(Provided records):
===

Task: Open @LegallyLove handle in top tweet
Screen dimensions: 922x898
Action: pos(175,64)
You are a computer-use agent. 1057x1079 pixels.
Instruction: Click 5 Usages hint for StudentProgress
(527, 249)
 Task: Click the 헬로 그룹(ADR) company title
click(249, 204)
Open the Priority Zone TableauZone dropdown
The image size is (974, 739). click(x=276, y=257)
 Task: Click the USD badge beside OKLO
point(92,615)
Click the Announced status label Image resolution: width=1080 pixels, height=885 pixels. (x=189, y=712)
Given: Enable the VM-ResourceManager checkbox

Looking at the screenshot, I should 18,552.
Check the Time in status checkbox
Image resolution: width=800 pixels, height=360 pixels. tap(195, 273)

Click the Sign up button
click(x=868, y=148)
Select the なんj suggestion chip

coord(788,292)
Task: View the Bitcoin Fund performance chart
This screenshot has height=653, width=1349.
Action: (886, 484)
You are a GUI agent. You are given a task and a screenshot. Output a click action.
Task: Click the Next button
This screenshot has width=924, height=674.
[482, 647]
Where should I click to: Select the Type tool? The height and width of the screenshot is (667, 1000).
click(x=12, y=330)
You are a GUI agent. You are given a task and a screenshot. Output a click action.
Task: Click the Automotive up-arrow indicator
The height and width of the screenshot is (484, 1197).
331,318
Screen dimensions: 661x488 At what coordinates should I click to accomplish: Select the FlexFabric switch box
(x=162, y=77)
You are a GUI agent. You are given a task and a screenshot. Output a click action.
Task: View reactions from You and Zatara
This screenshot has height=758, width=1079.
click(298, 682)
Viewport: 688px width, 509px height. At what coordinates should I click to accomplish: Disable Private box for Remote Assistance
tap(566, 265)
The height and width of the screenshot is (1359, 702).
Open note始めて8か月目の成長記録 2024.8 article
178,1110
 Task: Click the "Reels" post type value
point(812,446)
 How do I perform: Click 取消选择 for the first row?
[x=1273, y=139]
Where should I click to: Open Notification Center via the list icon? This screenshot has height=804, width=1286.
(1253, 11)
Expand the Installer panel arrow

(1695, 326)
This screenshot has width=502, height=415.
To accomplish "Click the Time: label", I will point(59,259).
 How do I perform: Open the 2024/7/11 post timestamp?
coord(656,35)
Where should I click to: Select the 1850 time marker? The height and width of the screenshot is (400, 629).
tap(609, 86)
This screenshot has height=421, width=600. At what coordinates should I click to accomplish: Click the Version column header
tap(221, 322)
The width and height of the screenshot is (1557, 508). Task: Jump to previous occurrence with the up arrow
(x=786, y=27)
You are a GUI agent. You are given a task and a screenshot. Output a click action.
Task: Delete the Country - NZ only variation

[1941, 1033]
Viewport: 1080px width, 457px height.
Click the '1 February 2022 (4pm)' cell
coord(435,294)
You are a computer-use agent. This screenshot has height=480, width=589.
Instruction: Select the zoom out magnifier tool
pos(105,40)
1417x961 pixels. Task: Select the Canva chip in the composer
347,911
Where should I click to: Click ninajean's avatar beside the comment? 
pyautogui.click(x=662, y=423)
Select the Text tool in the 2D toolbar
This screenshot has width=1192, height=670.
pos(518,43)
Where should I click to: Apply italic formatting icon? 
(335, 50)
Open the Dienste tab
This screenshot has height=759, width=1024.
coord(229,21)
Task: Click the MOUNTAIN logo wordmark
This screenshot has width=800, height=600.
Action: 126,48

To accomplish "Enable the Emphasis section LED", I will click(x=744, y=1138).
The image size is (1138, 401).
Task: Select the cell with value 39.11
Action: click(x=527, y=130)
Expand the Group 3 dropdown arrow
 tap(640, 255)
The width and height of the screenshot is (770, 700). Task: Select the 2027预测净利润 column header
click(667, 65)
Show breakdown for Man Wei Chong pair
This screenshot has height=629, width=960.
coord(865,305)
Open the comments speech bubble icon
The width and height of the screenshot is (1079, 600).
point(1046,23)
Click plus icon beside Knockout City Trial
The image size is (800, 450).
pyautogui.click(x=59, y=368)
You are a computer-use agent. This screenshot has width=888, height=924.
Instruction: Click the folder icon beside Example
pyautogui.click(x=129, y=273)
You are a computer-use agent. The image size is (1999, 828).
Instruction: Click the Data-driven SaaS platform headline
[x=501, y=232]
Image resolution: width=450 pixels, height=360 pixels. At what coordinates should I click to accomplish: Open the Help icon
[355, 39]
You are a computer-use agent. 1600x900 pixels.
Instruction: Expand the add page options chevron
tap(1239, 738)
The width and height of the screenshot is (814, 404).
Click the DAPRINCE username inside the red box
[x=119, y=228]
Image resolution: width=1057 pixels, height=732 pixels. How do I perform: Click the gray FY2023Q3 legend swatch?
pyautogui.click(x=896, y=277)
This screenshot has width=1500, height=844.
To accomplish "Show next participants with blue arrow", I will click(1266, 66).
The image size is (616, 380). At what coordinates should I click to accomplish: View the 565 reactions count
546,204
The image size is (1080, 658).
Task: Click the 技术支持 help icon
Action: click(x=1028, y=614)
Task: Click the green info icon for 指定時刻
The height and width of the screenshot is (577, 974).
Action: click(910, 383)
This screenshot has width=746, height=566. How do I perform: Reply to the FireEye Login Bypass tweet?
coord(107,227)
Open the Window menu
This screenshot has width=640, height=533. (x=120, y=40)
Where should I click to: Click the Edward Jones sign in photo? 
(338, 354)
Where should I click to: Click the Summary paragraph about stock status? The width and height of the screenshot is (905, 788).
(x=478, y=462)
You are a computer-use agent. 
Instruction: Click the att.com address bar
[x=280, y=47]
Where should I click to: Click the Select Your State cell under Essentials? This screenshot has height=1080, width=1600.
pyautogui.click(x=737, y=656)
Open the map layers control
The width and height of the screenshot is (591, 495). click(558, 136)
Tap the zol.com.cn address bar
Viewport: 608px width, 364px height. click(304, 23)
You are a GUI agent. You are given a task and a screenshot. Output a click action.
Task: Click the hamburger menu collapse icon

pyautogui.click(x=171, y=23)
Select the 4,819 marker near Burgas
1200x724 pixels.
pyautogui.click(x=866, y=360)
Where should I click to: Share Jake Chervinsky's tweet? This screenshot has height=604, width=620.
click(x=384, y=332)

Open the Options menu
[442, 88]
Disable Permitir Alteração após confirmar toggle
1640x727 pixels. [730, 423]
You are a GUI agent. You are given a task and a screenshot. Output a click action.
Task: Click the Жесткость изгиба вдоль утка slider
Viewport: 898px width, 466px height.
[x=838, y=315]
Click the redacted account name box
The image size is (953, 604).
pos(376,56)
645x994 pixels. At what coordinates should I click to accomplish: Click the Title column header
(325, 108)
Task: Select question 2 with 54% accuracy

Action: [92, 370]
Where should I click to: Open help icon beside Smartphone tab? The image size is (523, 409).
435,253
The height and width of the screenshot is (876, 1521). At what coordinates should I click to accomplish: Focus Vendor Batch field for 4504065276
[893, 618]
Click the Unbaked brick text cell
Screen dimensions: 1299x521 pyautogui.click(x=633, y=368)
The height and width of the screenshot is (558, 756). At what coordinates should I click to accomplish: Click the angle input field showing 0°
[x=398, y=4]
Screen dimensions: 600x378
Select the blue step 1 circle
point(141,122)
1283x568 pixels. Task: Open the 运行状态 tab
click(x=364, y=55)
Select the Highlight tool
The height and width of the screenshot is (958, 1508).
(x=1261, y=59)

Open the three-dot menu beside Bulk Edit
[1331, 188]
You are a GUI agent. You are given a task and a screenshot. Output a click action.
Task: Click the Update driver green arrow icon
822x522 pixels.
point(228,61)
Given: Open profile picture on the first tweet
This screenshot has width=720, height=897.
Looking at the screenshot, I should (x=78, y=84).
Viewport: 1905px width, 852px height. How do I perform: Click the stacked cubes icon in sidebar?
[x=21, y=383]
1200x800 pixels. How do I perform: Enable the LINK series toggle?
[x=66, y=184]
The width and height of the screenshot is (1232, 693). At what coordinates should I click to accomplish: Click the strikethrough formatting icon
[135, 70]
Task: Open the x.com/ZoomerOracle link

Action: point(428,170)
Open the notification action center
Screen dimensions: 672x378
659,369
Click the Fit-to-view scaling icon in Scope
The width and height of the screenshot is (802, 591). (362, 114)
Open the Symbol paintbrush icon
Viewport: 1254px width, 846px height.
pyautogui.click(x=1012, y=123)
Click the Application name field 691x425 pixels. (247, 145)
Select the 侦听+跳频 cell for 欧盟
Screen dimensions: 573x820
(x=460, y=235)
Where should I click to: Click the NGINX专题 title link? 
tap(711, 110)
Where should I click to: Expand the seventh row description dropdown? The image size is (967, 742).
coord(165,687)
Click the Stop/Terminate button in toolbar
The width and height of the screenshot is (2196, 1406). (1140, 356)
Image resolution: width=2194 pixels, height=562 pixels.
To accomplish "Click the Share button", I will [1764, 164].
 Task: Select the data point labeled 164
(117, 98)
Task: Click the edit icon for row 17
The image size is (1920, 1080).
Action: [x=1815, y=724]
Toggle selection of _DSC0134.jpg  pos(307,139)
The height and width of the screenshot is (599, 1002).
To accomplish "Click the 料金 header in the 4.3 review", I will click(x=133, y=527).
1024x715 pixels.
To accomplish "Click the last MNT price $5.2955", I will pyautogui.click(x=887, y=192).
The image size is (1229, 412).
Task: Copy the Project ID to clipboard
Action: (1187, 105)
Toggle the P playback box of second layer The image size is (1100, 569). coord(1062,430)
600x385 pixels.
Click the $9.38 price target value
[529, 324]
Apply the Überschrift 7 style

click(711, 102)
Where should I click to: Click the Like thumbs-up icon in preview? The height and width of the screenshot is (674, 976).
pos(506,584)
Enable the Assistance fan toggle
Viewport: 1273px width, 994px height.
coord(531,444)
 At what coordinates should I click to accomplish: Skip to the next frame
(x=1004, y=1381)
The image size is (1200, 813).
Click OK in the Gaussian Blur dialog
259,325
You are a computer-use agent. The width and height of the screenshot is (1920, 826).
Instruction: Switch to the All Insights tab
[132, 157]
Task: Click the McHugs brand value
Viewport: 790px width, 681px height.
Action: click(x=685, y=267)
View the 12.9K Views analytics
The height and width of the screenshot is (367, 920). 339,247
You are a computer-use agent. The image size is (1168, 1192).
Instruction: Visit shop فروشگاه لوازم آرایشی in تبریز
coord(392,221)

===

Retype the listing from its first line onward, stopping after the line that contains "Task: Click the Next button" has been retyped in full.

Task: Open @LegallyLove handle in top tweet
Screen dimensions: 922x898
Action: pos(175,64)
You are a computer-use agent. 1057x1079 pixels.
Instruction: Click 5 Usages hint for StudentProgress
(527, 249)
 Task: Click the 헬로 그룹(ADR) company title
click(249, 204)
Open the Priority Zone TableauZone dropdown
The image size is (974, 739). click(x=276, y=257)
 Task: Click the USD badge beside OKLO
point(92,615)
Click the Announced status label Image resolution: width=1080 pixels, height=885 pixels. (x=189, y=712)
Given: Enable the VM-ResourceManager checkbox

Looking at the screenshot, I should 18,552.
Check the Time in status checkbox
Image resolution: width=800 pixels, height=360 pixels. tap(195, 273)

Click the Sign up button
click(x=868, y=148)
Select the なんj suggestion chip

coord(788,292)
Task: View the Bitcoin Fund performance chart
This screenshot has height=653, width=1349.
Action: (886, 484)
You are a GUI agent. You are given a task and a screenshot. Output a click action.
Task: Click the Next button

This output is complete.